Some of the best food writing these days appears in the pages of venerable old Esquire, where the late Jim Harrison set the tone the way Hunter S. Thompson defined the ethos of Rolling Stone in its heyday. I was reminded of that when I got an email tickler in my mailbox pointing me to an overblown but heartfelt profile of one of the greatest chefs I’ve ever met. The online article (please go read it before it’s taken down) by Jeff Gordinier is entitled “Is Francis Mallmann the Most Interesting Chef in the World?”

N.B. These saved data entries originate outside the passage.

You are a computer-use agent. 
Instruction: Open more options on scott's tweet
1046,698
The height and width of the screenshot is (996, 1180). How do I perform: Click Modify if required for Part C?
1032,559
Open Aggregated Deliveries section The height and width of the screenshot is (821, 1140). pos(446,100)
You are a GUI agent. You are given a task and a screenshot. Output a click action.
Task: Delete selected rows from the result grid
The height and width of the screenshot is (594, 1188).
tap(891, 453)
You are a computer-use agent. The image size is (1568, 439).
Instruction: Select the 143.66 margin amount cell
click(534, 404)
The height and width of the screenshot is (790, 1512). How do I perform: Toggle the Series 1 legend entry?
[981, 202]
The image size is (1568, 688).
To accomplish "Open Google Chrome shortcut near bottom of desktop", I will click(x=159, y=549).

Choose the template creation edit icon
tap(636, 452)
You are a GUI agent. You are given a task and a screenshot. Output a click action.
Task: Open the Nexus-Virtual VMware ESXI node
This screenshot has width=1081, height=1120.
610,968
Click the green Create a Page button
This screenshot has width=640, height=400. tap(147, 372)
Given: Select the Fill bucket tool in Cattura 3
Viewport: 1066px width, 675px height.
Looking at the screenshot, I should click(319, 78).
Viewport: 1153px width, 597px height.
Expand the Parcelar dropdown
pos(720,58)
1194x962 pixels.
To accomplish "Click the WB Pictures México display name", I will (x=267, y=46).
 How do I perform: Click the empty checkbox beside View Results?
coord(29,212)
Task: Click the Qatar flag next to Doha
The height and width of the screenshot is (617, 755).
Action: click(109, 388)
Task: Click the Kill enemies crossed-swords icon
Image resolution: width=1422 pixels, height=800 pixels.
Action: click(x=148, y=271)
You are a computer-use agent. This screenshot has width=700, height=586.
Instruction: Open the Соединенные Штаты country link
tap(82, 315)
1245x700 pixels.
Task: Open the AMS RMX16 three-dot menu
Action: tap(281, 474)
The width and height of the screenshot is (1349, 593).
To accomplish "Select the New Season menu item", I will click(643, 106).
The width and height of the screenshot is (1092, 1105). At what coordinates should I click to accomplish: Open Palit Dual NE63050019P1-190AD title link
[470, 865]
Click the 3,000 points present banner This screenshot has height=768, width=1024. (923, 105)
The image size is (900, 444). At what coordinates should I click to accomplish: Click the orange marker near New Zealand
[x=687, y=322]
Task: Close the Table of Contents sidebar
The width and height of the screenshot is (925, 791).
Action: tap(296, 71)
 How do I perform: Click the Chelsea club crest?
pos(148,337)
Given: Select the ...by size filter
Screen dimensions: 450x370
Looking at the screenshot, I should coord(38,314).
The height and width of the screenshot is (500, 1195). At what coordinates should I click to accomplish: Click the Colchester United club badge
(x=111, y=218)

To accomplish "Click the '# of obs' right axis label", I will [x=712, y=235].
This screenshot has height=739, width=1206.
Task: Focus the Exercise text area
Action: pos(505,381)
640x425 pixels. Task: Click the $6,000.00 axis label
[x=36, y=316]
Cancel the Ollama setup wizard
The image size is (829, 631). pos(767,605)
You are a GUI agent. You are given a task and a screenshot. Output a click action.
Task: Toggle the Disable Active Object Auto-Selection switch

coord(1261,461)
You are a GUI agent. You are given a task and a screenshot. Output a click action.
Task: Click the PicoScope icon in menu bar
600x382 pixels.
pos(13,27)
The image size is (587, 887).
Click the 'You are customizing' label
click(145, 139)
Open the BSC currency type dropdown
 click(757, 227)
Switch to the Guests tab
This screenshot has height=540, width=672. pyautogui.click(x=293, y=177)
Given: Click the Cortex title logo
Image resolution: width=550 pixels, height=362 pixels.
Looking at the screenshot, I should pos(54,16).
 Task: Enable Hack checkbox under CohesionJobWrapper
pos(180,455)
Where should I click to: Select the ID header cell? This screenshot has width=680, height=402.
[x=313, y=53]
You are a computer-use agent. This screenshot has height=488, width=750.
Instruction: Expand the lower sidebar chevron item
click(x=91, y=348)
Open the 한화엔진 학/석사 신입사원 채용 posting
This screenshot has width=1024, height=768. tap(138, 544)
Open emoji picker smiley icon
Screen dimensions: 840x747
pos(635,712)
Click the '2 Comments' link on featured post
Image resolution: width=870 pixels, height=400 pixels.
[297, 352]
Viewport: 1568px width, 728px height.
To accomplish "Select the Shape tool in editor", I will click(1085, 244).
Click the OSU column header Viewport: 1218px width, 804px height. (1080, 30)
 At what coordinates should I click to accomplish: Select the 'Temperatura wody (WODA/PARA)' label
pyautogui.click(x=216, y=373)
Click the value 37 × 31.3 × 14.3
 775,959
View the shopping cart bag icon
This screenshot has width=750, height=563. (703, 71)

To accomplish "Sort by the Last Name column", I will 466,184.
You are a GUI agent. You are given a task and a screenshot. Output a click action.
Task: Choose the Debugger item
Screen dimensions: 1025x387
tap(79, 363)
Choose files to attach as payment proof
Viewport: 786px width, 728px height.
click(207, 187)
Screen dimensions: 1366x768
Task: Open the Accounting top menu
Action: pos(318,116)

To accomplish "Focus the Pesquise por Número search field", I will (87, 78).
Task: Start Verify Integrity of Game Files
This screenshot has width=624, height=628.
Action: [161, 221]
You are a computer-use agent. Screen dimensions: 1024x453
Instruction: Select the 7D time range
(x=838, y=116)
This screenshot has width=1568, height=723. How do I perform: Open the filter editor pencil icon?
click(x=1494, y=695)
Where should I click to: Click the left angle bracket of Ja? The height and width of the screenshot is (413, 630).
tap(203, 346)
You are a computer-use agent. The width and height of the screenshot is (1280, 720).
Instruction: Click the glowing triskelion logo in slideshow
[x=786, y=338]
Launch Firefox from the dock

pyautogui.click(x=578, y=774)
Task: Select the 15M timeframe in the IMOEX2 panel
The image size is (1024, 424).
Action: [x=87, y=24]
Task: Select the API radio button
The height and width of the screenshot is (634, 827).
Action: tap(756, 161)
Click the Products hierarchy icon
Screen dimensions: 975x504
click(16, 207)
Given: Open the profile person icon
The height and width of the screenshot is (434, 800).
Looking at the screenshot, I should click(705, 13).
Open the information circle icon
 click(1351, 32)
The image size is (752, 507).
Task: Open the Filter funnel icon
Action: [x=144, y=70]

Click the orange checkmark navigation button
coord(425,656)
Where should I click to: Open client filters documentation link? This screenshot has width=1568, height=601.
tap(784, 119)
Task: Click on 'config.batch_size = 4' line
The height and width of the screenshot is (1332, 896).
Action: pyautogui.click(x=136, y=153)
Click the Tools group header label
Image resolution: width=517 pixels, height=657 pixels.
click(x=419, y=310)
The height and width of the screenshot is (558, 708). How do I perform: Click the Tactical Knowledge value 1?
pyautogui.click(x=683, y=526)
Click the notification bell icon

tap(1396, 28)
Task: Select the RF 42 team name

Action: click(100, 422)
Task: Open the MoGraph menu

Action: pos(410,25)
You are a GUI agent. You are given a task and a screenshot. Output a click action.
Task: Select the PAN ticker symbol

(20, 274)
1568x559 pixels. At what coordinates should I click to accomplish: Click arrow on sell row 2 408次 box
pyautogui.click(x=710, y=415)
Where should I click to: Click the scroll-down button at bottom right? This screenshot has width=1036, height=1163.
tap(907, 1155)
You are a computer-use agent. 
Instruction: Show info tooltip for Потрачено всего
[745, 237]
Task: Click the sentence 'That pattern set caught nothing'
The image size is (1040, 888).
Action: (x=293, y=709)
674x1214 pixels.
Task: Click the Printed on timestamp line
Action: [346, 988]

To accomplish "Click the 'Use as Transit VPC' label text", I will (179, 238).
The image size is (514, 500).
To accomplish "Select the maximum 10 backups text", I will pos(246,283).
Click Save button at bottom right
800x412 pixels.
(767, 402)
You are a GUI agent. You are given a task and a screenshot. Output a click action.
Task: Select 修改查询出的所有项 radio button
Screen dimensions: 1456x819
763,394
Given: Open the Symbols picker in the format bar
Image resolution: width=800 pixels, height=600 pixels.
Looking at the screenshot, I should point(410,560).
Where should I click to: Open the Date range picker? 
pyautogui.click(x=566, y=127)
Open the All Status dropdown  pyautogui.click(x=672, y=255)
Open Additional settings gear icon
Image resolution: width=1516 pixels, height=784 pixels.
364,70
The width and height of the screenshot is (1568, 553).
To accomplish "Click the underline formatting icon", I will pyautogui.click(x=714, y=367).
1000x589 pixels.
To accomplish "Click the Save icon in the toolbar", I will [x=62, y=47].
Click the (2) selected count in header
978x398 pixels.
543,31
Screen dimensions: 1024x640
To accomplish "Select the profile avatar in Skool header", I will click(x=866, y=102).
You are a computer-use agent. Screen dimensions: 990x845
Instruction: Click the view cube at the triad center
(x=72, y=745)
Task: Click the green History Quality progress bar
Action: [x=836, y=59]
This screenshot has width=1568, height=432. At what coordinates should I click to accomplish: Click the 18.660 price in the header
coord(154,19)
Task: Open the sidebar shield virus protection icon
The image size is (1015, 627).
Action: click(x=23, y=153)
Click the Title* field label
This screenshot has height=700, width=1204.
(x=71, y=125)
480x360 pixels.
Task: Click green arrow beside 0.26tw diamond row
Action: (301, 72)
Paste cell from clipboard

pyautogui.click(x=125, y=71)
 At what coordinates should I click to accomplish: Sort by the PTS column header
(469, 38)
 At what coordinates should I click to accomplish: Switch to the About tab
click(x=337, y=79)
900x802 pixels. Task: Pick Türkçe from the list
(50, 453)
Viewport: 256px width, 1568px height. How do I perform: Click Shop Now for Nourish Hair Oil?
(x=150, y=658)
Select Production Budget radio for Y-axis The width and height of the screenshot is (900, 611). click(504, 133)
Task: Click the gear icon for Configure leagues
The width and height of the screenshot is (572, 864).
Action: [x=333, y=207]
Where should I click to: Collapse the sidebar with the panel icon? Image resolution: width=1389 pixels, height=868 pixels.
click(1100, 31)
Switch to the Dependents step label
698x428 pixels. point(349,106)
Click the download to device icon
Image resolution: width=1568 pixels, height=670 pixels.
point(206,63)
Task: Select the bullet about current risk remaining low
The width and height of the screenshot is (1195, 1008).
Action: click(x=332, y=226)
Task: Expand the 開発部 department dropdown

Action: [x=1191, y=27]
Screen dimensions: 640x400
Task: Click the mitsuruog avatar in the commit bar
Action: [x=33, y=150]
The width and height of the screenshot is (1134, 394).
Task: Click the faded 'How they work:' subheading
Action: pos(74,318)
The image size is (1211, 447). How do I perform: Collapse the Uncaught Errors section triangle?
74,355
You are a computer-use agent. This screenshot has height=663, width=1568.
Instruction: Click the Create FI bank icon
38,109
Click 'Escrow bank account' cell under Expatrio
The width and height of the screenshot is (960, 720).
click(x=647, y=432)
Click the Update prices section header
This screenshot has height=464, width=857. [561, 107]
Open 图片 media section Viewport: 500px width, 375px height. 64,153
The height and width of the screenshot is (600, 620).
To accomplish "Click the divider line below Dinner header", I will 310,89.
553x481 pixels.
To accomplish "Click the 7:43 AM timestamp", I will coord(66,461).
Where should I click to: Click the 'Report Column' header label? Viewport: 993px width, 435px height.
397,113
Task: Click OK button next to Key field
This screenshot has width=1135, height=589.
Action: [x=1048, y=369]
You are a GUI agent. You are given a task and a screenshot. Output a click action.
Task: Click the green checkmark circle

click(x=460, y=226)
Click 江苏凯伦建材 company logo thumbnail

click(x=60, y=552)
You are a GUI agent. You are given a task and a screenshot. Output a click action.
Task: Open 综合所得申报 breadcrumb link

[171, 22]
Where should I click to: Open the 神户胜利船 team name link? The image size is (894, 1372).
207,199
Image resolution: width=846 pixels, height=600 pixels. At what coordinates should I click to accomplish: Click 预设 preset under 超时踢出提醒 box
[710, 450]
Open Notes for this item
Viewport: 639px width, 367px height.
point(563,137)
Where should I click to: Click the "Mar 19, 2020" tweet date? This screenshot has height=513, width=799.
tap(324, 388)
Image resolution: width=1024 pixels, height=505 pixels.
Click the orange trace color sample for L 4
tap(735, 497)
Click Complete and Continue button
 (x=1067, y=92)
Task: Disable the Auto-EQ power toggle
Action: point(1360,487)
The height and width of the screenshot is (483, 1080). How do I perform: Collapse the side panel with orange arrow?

One of the most memorable evenings of my life was the pre-opening opening of Mallmann’s Siete Fuegos at the Vines Resort & Spa (Tunuyan, Mendoza, Argentina, +54 261 461 3910, vinesresortandspa.com). Francis flew up from Patagonia and master winemaker Santiago Achával brought some of his private reserve bottles of Achával-Ferrar Malbec that had been been rated at 100 points by Robert Parker’s Wine Advocate.
Does that sound pretentious enough? Mallmann would have one word for that: Bullshit! For a man who has lived a life full enough to fill several picaresque novels, he is surprisingly down to earth. His views on cooking are the antithesis of fussiness. He is a champion of good eating, good drinking, and reciting poetry in English and Spanish. Mostly, he believes in meat, salt, and fire.
And maybe a little chimichurri sauce on the side.
Francis Mallmann on the perfect steak
Also a believer in the transcendent quality of the best Argentine beef, Mallmann treats the meat with an almost reverential respect. He believes that a proper steak should have a nice salty crust and should be rosy pink all the way through. To achieve that, he cuts his steaks about one and one-half inches thick and cooks them slowly at a good distance from the coals. He cautions that the steaks must be at room temperature or they will cook up tough.
It’s hard to replicate the amazing grill station shown at the top of this post, but Mallman advises building a bed of wood coals (yes, you can use hardwood charcoal) at least two inches deep and placing the grill three to four inches above the coals. Be patient until the coals have a nice coating of ash. If you place your hand at the level where the meat will cook, you should only be able to stand the heat for two and half seconds. Grease the grill and salt the steaks. Lay the steaks on the grill and don’t move them for five minutes. Lift an edge and check for grill marks. If they look good, turn the steak 90 degrees to get a crosshatch. Cook another four minutes and flip over. Cook another seven minutes, turning 90 degrees after four minutes. Remove to a plate to let rest for three minutes while the temperature equalizes. Accompany the steaks with copious quantities of good red wine.
The steaks Mallmann cut (above) came from a whole ribeye. But the man also loves a good hamburger (below). FYI, he mixes half ground pork in with beef flank that he cuts like tartare with a big chef’s knife.